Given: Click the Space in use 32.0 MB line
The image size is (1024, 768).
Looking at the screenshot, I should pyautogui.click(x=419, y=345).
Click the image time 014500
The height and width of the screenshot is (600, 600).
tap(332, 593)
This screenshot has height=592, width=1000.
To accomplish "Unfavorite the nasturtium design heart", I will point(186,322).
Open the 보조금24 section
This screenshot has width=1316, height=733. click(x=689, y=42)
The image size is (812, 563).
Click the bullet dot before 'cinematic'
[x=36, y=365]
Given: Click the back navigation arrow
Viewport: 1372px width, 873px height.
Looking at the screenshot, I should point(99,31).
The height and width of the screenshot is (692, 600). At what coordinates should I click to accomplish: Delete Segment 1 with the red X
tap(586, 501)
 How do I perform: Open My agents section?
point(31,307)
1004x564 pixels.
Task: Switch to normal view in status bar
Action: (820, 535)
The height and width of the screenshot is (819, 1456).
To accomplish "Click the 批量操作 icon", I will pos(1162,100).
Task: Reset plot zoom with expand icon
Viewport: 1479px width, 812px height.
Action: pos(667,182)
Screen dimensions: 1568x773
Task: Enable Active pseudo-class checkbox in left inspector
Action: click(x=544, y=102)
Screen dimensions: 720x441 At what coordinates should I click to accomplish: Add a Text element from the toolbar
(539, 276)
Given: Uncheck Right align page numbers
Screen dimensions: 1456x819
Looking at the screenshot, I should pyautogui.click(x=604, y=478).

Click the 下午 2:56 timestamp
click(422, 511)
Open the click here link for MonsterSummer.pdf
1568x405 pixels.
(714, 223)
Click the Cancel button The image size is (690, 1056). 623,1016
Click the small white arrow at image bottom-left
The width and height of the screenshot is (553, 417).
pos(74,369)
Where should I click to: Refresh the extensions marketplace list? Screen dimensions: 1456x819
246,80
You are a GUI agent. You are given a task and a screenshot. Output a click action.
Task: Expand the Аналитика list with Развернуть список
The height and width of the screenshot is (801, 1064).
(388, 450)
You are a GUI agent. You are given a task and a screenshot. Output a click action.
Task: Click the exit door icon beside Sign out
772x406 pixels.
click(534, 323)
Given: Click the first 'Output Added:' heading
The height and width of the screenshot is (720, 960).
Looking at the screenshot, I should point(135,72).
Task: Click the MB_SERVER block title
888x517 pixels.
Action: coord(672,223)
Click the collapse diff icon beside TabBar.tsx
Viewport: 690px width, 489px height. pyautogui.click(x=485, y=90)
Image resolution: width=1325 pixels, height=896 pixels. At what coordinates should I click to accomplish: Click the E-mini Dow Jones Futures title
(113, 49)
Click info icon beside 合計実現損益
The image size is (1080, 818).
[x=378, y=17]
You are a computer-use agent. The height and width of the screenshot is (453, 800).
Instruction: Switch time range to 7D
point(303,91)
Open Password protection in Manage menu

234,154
........
Copy the stretch of the material from the line containing "How do I perform: Open My agents section?" through the line containing "should pyautogui.click(x=604, y=478).", reproducing every line verbatim, both ends included.

 How do I perform: Open My agents section?
point(31,307)
1004x564 pixels.
Task: Switch to normal view in status bar
Action: (820, 535)
The height and width of the screenshot is (819, 1456).
To accomplish "Click the 批量操作 icon", I will pos(1162,100).
Task: Reset plot zoom with expand icon
Viewport: 1479px width, 812px height.
Action: pos(667,182)
Screen dimensions: 1568x773
Task: Enable Active pseudo-class checkbox in left inspector
Action: click(x=544, y=102)
Screen dimensions: 720x441 At what coordinates should I click to accomplish: Add a Text element from the toolbar
(539, 276)
Given: Uncheck Right align page numbers
Screen dimensions: 1456x819
Looking at the screenshot, I should pyautogui.click(x=604, y=478).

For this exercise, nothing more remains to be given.